*What is expected*. Given the entries that follow, write out exactly the lines starting at the one containing "Click the $279 nightly price" and ending at the one containing "Open Divéky család Arcanum link preview title", both ends included, and only those.

*Material for this exercise*.
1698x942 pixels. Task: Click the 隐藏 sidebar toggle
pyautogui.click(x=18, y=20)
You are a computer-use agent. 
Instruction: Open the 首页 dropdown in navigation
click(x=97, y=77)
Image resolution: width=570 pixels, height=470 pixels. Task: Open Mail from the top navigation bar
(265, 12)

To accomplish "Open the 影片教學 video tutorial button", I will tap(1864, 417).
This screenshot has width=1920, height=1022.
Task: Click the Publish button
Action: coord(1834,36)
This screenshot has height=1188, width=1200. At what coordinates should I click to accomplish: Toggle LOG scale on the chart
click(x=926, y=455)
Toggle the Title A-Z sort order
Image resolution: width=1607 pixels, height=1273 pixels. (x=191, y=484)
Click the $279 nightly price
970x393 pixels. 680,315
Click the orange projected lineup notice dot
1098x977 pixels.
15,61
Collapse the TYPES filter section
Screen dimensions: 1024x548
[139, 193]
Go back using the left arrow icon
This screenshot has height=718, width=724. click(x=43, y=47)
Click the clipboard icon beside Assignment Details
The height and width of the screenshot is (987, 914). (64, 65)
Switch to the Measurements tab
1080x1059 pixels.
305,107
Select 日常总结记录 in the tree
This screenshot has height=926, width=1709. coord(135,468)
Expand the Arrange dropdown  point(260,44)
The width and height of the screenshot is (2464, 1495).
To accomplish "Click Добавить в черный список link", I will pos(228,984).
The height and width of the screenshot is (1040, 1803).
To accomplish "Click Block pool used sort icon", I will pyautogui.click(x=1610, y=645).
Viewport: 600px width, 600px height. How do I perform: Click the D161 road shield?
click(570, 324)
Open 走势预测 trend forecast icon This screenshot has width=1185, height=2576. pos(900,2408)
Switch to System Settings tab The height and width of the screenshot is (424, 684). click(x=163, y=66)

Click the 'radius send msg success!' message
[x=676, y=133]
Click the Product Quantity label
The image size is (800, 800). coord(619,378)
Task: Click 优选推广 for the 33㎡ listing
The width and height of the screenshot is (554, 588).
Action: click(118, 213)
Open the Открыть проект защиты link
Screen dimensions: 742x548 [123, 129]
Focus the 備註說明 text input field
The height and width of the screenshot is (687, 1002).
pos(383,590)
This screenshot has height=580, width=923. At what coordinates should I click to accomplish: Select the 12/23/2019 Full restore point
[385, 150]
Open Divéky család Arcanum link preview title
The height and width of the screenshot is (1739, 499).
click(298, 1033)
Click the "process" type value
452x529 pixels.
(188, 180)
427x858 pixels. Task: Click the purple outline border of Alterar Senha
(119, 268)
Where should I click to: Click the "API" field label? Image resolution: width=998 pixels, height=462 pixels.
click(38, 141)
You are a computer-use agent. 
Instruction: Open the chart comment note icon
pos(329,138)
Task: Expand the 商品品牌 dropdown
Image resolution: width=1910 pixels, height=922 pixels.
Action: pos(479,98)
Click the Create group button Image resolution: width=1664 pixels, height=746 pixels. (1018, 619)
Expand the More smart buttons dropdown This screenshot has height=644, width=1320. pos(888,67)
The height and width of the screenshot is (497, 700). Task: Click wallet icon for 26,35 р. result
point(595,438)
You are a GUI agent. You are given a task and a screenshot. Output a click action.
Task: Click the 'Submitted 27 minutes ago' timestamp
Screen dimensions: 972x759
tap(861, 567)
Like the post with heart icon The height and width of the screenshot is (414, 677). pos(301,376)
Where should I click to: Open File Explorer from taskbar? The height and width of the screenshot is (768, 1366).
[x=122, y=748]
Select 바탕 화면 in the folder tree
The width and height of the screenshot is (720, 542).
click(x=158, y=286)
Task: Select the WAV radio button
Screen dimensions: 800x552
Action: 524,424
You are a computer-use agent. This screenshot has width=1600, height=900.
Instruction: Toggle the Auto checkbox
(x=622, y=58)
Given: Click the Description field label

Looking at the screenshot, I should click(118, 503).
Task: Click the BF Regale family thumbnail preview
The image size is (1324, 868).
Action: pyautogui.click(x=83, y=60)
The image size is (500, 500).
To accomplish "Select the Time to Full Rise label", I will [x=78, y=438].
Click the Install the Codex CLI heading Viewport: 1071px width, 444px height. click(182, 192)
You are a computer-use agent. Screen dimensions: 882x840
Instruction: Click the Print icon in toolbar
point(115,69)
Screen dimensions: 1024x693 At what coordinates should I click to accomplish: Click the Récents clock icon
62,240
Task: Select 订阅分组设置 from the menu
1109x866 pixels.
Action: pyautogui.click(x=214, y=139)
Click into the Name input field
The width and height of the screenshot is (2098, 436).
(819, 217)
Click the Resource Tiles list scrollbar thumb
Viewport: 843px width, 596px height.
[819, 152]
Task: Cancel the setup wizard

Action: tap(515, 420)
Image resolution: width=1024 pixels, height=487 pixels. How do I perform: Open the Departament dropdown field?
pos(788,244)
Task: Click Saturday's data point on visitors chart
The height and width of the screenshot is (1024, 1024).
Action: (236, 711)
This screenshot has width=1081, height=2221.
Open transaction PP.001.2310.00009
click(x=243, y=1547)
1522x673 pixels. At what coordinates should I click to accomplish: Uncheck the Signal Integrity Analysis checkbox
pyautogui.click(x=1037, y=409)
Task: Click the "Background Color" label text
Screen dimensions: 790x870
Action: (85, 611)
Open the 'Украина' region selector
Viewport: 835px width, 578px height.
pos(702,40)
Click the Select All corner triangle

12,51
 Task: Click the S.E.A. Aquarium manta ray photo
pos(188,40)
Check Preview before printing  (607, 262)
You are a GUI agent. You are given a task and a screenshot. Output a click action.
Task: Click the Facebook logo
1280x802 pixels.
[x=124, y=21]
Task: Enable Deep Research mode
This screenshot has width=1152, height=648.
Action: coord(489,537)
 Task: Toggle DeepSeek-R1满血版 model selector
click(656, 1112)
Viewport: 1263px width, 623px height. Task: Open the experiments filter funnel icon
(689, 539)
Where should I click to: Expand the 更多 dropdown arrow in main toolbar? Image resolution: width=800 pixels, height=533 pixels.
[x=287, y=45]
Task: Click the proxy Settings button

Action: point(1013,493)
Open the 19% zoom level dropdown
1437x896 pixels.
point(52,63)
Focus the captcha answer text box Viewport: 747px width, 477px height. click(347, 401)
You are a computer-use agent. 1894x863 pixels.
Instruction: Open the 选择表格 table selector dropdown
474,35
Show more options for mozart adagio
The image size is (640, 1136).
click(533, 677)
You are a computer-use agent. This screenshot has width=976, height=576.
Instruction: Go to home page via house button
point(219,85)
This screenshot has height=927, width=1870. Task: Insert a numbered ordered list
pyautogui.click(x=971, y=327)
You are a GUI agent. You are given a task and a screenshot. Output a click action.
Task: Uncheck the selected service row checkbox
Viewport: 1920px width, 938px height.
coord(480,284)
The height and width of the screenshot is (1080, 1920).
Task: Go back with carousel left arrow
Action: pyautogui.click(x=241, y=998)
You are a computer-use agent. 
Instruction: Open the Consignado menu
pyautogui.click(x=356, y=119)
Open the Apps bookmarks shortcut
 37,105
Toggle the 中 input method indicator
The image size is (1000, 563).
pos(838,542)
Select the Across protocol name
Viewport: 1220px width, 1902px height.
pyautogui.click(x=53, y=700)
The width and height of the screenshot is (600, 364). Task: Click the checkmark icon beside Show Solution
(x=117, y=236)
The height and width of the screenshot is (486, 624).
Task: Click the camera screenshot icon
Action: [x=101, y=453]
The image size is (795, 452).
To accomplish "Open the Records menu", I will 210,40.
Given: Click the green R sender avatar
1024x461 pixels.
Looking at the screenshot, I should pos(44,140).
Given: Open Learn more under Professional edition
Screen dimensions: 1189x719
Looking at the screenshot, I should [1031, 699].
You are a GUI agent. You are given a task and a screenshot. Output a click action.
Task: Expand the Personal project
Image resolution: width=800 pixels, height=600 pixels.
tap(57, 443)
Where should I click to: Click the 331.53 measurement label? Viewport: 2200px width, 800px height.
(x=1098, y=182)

*Solution to this exercise*.
Click the $279 nightly price
970x393 pixels. 680,315
Click the orange projected lineup notice dot
1098x977 pixels.
15,61
Collapse the TYPES filter section
Screen dimensions: 1024x548
[139, 193]
Go back using the left arrow icon
This screenshot has height=718, width=724. click(x=43, y=47)
Click the clipboard icon beside Assignment Details
The height and width of the screenshot is (987, 914). (64, 65)
Switch to the Measurements tab
1080x1059 pixels.
305,107
Select 日常总结记录 in the tree
This screenshot has height=926, width=1709. coord(135,468)
Expand the Arrange dropdown  point(260,44)
The width and height of the screenshot is (2464, 1495).
To accomplish "Click Добавить в черный список link", I will pos(228,984).
The height and width of the screenshot is (1040, 1803).
To accomplish "Click Block pool used sort icon", I will pyautogui.click(x=1610, y=645).
Viewport: 600px width, 600px height. How do I perform: Click the D161 road shield?
click(570, 324)
Open 走势预测 trend forecast icon This screenshot has width=1185, height=2576. pos(900,2408)
Switch to System Settings tab The height and width of the screenshot is (424, 684). click(x=163, y=66)

Click the 'radius send msg success!' message
[x=676, y=133]
Click the Product Quantity label
The image size is (800, 800). coord(619,378)
Task: Click 优选推广 for the 33㎡ listing
The width and height of the screenshot is (554, 588).
Action: click(118, 213)
Open the Открыть проект защиты link
Screen dimensions: 742x548 [123, 129]
Focus the 備註說明 text input field
The height and width of the screenshot is (687, 1002).
pos(383,590)
This screenshot has height=580, width=923. At what coordinates should I click to accomplish: Select the 12/23/2019 Full restore point
[385, 150]
Open Divéky család Arcanum link preview title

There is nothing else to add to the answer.